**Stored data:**
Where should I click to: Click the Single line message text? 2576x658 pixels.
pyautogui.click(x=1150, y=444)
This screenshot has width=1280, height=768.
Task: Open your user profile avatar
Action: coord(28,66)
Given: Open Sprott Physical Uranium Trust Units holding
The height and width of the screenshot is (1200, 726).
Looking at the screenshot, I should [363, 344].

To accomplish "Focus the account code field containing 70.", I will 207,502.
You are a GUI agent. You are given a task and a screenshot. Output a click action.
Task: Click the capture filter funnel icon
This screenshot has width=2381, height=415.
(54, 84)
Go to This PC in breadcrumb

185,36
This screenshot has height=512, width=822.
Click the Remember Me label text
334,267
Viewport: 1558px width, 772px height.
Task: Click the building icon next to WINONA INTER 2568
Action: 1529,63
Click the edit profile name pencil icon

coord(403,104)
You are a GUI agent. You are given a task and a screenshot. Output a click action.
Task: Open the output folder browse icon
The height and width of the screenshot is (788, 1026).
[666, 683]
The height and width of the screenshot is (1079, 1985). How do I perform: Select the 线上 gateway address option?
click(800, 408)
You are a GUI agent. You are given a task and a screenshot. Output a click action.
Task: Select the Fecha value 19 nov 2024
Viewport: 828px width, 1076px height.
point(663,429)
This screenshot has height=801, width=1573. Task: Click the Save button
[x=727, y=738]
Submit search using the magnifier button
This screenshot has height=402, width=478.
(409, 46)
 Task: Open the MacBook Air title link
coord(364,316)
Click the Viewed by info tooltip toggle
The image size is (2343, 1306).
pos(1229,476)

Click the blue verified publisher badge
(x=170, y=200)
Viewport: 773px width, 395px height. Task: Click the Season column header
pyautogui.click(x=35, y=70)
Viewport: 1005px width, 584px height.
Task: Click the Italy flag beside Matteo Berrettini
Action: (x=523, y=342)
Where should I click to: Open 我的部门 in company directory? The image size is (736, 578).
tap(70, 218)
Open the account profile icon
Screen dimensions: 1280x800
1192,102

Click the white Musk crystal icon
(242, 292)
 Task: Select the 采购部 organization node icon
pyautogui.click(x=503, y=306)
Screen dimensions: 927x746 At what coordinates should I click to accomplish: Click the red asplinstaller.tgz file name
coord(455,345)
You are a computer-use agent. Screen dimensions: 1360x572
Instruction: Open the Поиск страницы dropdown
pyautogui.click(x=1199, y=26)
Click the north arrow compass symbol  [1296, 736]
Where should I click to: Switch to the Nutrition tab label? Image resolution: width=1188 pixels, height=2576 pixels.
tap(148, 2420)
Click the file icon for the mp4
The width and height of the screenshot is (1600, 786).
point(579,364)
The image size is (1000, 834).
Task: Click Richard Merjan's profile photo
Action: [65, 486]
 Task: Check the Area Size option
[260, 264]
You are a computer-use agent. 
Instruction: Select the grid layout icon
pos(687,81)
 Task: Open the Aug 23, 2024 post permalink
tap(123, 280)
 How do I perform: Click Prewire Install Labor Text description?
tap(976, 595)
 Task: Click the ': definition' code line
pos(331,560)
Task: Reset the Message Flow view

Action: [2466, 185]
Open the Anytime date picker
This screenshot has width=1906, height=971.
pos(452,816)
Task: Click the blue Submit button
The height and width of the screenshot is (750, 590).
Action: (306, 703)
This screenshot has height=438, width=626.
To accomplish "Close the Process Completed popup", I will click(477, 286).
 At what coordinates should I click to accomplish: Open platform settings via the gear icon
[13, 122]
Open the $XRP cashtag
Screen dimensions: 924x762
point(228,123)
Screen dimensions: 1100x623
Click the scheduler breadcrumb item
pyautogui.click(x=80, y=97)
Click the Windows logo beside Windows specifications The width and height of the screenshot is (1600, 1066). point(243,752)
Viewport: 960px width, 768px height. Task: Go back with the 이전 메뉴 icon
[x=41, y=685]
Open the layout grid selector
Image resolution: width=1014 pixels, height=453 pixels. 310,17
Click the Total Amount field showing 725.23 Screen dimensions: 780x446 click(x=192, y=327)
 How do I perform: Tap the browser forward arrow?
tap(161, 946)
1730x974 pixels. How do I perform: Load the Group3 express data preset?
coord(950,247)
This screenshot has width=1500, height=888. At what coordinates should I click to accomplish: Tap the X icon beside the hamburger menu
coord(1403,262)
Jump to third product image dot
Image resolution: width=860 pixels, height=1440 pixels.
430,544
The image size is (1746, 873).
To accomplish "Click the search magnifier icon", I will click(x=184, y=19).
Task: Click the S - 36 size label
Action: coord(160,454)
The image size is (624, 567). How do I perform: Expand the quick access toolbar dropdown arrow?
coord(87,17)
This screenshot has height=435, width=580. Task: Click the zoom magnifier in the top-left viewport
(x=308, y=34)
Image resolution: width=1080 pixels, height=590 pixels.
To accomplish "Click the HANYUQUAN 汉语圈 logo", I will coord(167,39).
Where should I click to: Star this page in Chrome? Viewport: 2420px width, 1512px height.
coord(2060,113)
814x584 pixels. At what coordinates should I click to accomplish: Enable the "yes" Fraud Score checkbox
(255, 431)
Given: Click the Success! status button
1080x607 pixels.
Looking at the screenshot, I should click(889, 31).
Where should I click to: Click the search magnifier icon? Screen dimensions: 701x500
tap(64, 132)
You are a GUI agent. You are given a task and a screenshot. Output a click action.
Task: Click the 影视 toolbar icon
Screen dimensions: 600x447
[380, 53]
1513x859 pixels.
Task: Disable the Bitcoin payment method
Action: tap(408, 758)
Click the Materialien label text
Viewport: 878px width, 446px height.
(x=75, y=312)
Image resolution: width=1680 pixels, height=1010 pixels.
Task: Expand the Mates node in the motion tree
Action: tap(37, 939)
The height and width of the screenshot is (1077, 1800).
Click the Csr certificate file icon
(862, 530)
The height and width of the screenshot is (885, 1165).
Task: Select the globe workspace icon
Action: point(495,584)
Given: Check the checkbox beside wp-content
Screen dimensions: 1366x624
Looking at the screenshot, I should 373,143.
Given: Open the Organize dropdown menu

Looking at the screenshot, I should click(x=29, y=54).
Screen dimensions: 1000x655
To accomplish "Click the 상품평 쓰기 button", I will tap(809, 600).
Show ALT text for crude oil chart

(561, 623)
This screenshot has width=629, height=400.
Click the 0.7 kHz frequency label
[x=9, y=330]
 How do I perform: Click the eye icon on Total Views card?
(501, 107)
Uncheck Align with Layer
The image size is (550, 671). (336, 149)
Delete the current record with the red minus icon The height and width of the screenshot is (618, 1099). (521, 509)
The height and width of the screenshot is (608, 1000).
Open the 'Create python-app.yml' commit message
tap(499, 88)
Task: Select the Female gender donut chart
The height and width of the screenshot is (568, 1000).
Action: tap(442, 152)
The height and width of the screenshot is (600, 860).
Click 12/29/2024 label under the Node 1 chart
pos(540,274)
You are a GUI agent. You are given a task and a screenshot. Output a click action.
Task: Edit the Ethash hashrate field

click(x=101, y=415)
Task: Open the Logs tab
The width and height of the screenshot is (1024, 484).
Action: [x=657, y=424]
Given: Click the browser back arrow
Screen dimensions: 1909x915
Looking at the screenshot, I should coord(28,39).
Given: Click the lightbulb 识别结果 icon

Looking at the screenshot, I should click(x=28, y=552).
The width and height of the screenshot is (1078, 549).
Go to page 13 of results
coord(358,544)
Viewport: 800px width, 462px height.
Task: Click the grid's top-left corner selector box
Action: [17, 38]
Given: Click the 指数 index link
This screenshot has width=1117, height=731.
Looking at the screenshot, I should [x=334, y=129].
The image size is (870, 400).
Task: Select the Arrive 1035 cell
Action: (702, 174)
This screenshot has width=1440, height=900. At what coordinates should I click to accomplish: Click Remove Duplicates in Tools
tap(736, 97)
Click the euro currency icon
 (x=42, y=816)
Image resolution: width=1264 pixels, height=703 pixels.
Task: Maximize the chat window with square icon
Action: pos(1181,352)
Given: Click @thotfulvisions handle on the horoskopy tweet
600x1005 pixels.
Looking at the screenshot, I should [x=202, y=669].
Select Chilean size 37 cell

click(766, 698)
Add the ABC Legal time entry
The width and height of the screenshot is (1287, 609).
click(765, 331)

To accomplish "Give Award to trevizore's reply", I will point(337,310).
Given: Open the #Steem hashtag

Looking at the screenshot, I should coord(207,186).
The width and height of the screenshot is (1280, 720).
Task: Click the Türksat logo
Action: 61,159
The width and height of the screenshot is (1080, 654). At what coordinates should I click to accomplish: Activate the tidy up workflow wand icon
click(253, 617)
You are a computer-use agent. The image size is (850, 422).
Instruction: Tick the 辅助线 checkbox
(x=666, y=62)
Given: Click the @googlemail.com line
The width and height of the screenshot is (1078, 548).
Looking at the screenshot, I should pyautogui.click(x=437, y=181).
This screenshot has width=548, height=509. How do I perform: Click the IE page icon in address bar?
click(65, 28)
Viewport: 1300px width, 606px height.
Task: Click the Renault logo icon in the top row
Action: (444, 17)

**WORK INSTRUCTION:** Restate verbatim the first line above and all lines after it through the line containing "Submit search using the magnifier button"; omit the rest.

**EXERCISE SOLUTION:**
Where should I click to: Click the Single line message text? 2576x658 pixels.
pyautogui.click(x=1150, y=444)
This screenshot has width=1280, height=768.
Task: Open your user profile avatar
Action: coord(28,66)
Given: Open Sprott Physical Uranium Trust Units holding
The height and width of the screenshot is (1200, 726).
Looking at the screenshot, I should [363, 344].

To accomplish "Focus the account code field containing 70.", I will 207,502.
You are a GUI agent. You are given a task and a screenshot. Output a click action.
Task: Click the capture filter funnel icon
This screenshot has width=2381, height=415.
(54, 84)
Go to This PC in breadcrumb

185,36
This screenshot has height=512, width=822.
Click the Remember Me label text
334,267
Viewport: 1558px width, 772px height.
Task: Click the building icon next to WINONA INTER 2568
Action: 1529,63
Click the edit profile name pencil icon

coord(403,104)
You are a GUI agent. You are given a task and a screenshot. Output a click action.
Task: Open the output folder browse icon
The height and width of the screenshot is (788, 1026).
[666, 683]
The height and width of the screenshot is (1079, 1985). How do I perform: Select the 线上 gateway address option?
click(800, 408)
You are a GUI agent. You are given a task and a screenshot. Output a click action.
Task: Select the Fecha value 19 nov 2024
Viewport: 828px width, 1076px height.
point(663,429)
This screenshot has height=801, width=1573. Task: Click the Save button
[x=727, y=738]
Submit search using the magnifier button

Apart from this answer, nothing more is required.